[Collected data entries]
********

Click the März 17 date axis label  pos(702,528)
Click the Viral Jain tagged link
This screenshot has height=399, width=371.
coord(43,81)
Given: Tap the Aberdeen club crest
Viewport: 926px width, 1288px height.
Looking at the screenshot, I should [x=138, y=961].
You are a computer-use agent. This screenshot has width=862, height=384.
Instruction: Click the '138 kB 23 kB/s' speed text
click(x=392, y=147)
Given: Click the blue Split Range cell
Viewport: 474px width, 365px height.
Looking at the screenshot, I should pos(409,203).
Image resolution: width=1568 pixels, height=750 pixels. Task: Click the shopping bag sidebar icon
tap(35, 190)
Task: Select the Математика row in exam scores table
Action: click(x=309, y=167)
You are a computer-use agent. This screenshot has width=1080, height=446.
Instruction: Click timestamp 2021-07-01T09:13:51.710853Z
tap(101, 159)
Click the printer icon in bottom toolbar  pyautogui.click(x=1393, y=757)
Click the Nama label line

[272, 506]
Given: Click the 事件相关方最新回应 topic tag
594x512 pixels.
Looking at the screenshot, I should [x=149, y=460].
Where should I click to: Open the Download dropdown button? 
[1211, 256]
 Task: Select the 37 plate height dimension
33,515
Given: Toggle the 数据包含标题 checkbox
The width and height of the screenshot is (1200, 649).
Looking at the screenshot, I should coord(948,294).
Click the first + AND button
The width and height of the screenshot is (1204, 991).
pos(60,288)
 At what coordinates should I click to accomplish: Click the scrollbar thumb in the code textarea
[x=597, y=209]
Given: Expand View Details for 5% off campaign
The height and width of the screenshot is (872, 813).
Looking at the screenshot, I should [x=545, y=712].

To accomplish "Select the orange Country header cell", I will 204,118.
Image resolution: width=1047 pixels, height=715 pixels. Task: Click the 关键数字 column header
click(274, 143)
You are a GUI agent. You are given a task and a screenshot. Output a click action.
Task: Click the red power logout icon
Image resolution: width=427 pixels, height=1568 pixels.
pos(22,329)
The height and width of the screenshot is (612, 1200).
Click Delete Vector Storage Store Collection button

********

What is being asked
Transcribe all entries exactly as they are given.

Answer for this exercise
Click the März 17 date axis label  pos(702,528)
Click the Viral Jain tagged link
This screenshot has height=399, width=371.
coord(43,81)
Given: Tap the Aberdeen club crest
Viewport: 926px width, 1288px height.
Looking at the screenshot, I should [x=138, y=961].
You are a computer-use agent. This screenshot has width=862, height=384.
Instruction: Click the '138 kB 23 kB/s' speed text
click(x=392, y=147)
Given: Click the blue Split Range cell
Viewport: 474px width, 365px height.
Looking at the screenshot, I should pos(409,203).
Image resolution: width=1568 pixels, height=750 pixels. Task: Click the shopping bag sidebar icon
tap(35, 190)
Task: Select the Математика row in exam scores table
Action: click(x=309, y=167)
You are a computer-use agent. This screenshot has width=1080, height=446.
Instruction: Click timestamp 2021-07-01T09:13:51.710853Z
tap(101, 159)
Click the printer icon in bottom toolbar  pyautogui.click(x=1393, y=757)
Click the Nama label line

[272, 506]
Given: Click the 事件相关方最新回应 topic tag
594x512 pixels.
Looking at the screenshot, I should [x=149, y=460].
Where should I click to: Open the Download dropdown button? 
[1211, 256]
 Task: Select the 37 plate height dimension
33,515
Given: Toggle the 数据包含标题 checkbox
The width and height of the screenshot is (1200, 649).
Looking at the screenshot, I should coord(948,294).
Click the first + AND button
The width and height of the screenshot is (1204, 991).
pos(60,288)
 At what coordinates should I click to accomplish: Click the scrollbar thumb in the code textarea
[x=597, y=209]
Given: Expand View Details for 5% off campaign
The height and width of the screenshot is (872, 813).
Looking at the screenshot, I should [x=545, y=712].

To accomplish "Select the orange Country header cell", I will 204,118.
Image resolution: width=1047 pixels, height=715 pixels. Task: Click the 关键数字 column header
click(274, 143)
You are a GUI agent. You are given a task and a screenshot. Output a click action.
Task: Click the red power logout icon
Image resolution: width=427 pixels, height=1568 pixels.
pos(22,329)
The height and width of the screenshot is (612, 1200).
Click Delete Vector Storage Store Collection button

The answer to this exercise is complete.